• **REQUIRED WORK**: Whenever a line below holds the word "speaker", copy that line.

• **DATASET RECORDS**:
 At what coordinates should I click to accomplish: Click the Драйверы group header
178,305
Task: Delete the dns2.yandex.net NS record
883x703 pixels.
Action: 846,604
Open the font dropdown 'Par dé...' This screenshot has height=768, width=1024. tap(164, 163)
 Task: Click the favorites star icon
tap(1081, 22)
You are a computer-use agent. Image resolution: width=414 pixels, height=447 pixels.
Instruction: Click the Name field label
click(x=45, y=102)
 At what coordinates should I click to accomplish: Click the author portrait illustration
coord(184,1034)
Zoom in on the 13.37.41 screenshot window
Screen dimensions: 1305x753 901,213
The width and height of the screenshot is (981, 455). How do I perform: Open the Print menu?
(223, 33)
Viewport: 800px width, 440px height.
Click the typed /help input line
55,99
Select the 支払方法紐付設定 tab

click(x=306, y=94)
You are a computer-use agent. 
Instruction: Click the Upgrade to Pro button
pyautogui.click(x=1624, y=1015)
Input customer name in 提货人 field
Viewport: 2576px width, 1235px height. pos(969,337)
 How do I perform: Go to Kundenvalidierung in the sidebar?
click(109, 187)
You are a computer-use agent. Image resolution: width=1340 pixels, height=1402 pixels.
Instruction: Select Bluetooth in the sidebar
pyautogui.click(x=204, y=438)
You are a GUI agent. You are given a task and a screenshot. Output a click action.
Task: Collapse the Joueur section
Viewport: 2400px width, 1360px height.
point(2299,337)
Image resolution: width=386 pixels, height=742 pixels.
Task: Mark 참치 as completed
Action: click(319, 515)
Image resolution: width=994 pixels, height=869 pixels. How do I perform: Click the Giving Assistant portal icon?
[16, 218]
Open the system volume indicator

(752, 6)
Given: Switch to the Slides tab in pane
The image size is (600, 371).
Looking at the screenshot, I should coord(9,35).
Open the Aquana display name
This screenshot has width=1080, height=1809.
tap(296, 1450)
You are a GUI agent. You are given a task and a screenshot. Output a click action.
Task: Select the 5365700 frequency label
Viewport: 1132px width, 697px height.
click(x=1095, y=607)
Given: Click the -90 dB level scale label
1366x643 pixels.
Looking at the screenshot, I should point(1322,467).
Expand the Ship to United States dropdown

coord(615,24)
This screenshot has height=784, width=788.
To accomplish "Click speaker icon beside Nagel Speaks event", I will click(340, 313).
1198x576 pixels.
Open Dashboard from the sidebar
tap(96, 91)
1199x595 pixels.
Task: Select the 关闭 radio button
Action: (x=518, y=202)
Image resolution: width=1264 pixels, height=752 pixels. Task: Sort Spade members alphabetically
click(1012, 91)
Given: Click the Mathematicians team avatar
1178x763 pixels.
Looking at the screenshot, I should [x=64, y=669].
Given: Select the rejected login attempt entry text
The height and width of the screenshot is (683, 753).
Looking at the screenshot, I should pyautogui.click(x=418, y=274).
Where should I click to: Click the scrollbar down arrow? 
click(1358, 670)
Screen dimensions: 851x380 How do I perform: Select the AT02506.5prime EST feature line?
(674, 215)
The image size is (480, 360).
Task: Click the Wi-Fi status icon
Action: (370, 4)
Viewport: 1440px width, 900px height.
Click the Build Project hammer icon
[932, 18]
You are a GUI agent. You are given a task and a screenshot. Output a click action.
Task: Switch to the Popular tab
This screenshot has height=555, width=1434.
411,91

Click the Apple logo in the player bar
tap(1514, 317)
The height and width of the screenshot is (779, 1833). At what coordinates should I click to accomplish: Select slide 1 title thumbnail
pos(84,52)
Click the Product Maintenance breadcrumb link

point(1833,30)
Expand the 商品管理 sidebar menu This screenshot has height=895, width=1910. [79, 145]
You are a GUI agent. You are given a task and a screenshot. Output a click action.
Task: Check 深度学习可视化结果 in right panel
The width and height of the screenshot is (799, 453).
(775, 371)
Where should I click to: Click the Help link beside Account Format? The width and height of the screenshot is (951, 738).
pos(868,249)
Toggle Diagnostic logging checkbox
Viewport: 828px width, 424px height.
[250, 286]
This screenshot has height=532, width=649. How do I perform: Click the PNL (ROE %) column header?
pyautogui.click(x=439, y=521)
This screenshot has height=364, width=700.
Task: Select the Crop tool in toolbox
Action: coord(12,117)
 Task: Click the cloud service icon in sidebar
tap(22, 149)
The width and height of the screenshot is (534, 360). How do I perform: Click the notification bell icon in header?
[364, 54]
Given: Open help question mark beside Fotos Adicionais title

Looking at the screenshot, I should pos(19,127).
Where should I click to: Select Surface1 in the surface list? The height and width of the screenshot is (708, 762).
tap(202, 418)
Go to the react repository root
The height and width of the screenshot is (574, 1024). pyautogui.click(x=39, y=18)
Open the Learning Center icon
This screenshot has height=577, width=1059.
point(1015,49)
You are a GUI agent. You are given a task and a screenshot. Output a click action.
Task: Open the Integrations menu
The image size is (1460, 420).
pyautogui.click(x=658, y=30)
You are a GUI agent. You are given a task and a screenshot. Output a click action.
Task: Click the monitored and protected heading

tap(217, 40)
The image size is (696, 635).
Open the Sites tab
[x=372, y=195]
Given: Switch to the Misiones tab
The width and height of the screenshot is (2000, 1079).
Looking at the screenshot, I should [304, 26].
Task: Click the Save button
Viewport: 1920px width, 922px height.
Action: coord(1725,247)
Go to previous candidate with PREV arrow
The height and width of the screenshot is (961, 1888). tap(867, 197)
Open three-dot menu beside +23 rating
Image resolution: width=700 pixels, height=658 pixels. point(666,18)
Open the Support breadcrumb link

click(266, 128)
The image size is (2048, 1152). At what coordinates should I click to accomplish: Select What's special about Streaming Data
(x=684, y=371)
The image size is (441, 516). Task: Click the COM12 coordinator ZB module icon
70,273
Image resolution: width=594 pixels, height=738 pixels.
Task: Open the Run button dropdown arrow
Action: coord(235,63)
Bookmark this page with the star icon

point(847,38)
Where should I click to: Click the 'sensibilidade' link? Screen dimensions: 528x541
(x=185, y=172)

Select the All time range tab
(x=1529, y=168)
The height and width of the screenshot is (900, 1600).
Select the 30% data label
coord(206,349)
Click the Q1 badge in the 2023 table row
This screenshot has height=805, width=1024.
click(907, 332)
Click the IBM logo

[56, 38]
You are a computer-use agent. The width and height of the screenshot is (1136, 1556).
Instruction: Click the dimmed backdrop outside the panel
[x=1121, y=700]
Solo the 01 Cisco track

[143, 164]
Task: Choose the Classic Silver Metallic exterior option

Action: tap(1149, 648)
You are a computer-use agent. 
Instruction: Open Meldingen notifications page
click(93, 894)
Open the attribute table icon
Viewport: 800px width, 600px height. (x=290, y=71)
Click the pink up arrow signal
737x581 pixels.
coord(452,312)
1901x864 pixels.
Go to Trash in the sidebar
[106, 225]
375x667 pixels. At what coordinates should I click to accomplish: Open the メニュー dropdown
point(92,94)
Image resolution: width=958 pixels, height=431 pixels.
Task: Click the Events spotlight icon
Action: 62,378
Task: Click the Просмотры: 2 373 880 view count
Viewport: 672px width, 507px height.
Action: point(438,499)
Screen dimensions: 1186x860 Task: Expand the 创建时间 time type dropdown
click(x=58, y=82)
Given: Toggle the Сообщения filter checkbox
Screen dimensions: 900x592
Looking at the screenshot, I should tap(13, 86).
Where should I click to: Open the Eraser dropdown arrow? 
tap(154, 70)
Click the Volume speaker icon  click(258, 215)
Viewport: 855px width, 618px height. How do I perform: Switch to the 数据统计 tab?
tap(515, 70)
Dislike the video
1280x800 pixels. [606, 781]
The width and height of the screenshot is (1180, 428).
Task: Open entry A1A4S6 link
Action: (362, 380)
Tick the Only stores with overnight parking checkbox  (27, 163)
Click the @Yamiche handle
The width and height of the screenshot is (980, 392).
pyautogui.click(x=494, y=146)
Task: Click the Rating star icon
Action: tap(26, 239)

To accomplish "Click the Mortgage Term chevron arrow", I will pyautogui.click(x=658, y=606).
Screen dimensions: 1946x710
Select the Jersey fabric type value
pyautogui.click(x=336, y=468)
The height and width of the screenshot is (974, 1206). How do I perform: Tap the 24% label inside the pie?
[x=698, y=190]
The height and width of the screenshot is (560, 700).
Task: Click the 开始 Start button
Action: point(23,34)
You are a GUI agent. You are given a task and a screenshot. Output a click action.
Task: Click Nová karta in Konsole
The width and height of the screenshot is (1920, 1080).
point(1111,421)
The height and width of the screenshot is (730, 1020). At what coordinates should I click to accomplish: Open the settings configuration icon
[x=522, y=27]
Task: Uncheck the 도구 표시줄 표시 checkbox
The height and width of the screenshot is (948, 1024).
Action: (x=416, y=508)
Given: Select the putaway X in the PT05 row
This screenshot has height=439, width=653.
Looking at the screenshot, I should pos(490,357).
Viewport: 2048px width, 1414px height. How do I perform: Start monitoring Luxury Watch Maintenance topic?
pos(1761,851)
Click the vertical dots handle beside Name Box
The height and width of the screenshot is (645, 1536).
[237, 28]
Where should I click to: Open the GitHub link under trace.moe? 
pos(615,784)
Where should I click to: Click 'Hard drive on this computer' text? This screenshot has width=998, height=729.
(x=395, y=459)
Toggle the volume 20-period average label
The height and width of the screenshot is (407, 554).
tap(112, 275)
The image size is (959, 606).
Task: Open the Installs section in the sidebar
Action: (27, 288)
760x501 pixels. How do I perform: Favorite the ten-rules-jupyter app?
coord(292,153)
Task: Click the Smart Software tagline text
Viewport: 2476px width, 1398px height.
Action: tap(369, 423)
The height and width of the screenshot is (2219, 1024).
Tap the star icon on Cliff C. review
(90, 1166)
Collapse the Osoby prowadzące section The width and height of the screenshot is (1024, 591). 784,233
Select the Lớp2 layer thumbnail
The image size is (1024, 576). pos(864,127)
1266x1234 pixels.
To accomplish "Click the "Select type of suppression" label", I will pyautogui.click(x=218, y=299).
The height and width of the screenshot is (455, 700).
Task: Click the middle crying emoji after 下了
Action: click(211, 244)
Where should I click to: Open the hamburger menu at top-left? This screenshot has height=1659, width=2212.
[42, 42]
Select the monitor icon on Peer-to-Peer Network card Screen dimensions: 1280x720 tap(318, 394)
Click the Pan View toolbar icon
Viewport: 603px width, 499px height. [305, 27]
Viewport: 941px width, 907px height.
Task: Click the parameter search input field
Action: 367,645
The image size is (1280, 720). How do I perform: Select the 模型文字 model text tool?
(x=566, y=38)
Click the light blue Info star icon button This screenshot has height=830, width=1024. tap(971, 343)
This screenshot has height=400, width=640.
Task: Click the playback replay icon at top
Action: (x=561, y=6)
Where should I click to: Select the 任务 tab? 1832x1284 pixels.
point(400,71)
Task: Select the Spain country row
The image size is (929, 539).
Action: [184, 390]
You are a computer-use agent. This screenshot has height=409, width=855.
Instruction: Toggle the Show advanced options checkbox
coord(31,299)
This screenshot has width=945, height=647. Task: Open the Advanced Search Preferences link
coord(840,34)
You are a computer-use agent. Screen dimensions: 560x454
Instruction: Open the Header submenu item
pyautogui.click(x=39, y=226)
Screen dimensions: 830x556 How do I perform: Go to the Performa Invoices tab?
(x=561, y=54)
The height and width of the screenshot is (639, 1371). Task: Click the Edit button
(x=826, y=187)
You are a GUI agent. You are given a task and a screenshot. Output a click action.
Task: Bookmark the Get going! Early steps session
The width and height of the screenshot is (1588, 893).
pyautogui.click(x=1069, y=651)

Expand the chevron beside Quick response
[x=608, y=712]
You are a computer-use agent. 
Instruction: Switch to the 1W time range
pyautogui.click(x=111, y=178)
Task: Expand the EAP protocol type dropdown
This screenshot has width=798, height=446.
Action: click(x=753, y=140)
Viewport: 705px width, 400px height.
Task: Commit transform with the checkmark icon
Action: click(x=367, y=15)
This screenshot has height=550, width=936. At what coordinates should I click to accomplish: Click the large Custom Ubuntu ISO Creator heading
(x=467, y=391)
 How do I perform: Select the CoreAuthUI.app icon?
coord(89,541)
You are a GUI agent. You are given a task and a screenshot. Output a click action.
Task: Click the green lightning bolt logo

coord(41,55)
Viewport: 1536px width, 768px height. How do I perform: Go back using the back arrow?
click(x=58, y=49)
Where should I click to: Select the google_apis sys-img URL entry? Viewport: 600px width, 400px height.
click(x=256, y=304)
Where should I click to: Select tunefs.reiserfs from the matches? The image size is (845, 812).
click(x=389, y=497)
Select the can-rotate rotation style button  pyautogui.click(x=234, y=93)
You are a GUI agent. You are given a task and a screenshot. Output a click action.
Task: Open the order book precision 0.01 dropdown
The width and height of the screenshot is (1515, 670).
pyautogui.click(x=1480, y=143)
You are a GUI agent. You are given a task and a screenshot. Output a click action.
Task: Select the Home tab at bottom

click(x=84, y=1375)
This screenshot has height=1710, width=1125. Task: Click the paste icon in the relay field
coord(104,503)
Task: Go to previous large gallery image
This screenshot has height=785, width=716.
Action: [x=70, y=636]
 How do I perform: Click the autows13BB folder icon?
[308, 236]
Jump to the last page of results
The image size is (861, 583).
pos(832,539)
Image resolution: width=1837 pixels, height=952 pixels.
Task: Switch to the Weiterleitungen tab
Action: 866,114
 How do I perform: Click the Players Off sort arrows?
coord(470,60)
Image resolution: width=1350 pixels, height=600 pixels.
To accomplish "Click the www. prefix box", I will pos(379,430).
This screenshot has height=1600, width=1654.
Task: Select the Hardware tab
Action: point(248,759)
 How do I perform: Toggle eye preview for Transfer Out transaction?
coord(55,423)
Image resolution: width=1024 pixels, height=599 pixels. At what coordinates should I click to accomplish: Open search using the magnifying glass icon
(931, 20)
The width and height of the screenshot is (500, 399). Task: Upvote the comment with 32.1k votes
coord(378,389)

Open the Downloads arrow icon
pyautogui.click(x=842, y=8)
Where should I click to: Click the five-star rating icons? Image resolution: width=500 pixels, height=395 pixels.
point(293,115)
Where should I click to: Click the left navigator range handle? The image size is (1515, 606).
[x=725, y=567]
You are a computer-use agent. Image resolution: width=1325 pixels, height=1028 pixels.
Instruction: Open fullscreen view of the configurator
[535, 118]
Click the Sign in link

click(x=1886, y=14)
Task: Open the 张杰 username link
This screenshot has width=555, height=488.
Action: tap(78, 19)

• **TASK OUTPUT**:
To accomplish "Click speaker icon beside Nagel Speaks event", I will click(340, 313).
Click the Volume speaker icon  click(258, 215)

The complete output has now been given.